As admin on fr.wikipedia working mainly on japanese stuffs, I see everyday several interwiki being changed because an article was renamed with a "ō", then with "ou", then with just "o" and so on. Article content changes as well according to the people editing. Even on fr.wikipedia where the problem was ruled with a vote, there are still some fights about this and the encyclopedia content is split in half over "ō" (official one) and "ô" (and even quite some "o"). I suppose it is all the same for other non-latin languages like chinese (although pinyin is well recognized, now, I think) or russian.

If a day, the transcription convention is modified (and I think it is probable and it may happen in the future again. In fact, ISO adopted Kunrei 15 years ago but not yet the countries themselves beside Japan, and a new proposal for replacement has been submitted 5 years ago), currently, it would lead to a massive amount of difficult edits in the encyclopedia each time, modifying tens of thousands of pages for this sole issue.


Idea:

Editors gives to the software (client side or server side) all the needed things to compute transcriptions and just let the user choose the one he wants (or see the one by default).

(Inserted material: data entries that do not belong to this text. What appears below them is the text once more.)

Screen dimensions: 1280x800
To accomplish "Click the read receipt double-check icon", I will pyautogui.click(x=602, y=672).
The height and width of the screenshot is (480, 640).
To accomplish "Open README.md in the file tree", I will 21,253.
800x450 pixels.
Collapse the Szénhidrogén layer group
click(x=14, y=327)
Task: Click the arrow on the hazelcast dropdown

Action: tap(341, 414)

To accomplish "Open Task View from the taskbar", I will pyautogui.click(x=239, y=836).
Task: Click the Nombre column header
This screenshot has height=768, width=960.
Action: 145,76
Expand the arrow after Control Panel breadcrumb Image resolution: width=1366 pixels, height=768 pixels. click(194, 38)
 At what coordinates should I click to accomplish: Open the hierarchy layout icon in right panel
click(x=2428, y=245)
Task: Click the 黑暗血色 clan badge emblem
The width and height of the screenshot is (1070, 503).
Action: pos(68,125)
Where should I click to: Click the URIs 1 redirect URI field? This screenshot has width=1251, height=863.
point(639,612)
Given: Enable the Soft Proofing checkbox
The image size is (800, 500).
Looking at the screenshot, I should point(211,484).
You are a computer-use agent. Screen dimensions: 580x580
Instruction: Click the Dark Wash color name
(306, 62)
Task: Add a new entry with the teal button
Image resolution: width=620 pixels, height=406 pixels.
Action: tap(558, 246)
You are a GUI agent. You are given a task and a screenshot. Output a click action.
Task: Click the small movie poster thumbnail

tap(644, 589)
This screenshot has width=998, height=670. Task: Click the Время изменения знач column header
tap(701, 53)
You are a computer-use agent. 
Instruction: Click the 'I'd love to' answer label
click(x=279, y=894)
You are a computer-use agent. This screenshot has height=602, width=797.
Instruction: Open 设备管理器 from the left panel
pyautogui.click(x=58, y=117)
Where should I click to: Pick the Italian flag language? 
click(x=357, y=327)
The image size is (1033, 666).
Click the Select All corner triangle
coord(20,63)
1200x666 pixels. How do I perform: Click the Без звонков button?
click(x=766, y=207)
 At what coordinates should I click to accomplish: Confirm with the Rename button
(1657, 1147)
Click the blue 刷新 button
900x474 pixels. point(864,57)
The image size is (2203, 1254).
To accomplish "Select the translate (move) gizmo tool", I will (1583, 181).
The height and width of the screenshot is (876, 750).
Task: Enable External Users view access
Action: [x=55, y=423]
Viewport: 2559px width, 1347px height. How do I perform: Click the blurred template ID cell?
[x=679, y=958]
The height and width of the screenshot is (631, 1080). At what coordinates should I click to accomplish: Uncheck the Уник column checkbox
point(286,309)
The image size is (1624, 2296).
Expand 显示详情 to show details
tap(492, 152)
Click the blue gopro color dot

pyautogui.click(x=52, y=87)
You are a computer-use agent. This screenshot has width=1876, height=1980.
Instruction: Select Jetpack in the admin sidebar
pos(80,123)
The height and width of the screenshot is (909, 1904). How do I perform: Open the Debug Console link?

It would also avoid some transcription mistakes.


Proposal:

Two easy ways to do this (and I can help without a problem for the japanese part):

  • The javascript way: We use a template that generates a span of a given class and a function is run at load time on it to convert to all known (by the system) transcriptions registered for this language, with a span per type. In the monobook.css, all are hidden but the default one. In user monobook.css, you can override this to see the transcription you prefer.
  • The PHP/mediawiki extension way: Identical but instead of a span with class, we use a markup like <language name="ja"></language>. Advantage: it is expanded server-side so it's probably faster for the user. Also, with javascript, readers will see the transcription "codes" before the javascript actually runs to transform them in the correct form.

If we don't want to use css or to generate multiple transcriptions, I assume we can use preference settings to generate only one.

The text to trascript can only be specified in one form per language (it's a one-to-many process).


Example (method 1, the other is very similar):

{{jap|watashi #ha# Kousuke}} expands to <span class="automatic_japanese">watasi #ha# Kousuke</span> (here, as example, text is in annoted 99-siki translitteration) which generate:

<span class="automatic_japanese_hepburn_macron" lang="ja" title="Japanese text in Hepburn transcription">watashi wa Kōsuke</span>
<span class="automatic_japanese_hepburn_circ" lang="ja" title="Japanese text in Hepburn transcription">watashi wa Kôsuke</span>
<span class="automatic_japanese_transliteration" lang="ja" title="Transliterated japanese text">watashi ha Kousuke</span>
<span class="automatic_japanese_kunrei" lang="ja" title="Japanese text in Kunrei transcription">watasi wa Kôsuke</span>

Then, Mediawiki:monobook.css would contain "#automatic_japanese_hepburn_circ, #automatic_japanese_transliteration, #automatic_japanese_kunrei { display:none; }"


Japanese side note: To be able to generate all the transcriptions, some tags are needed. In this exemple, the '#' is a marquer telling that "ha" is the special particle, noted "ha" or "wa", depending on the method used. In the same way, Masa-aki would become Masaaki, '-' being a marquer allowing to avoid generating japanese long voyel -'ā', 'â' or 'a' in this case-). Finally, KIISU (in capital letters) would lead to kīsu, because ī is legal for katakana but not for usual hiragana, so we need to distinguish both (it's a usual convention in books written about Japan anyway).


Further thoughts:

  • Making a link to a japanese article would become something like [[Kōbe|{{jap|Koube}}]] (or a template Modèle:Jlink).
  • Article title can also be visually altered (it is already done on French Wikipedia for some article like iMac, with help of some javascript).
  • Searching may become difficult. You wont be able to find any Masaaki but the cryptic Masa-aki unless expansion is made in the database, at save time for example. If the word is the article name, it's not a problem because we create every needed redirects but for other words... And if it is expanded, I guess it will have to appear expanded in edition mode and that won't be highly readable. As Google use final page, if expansion is not done in javascript, it will be able to find the right page.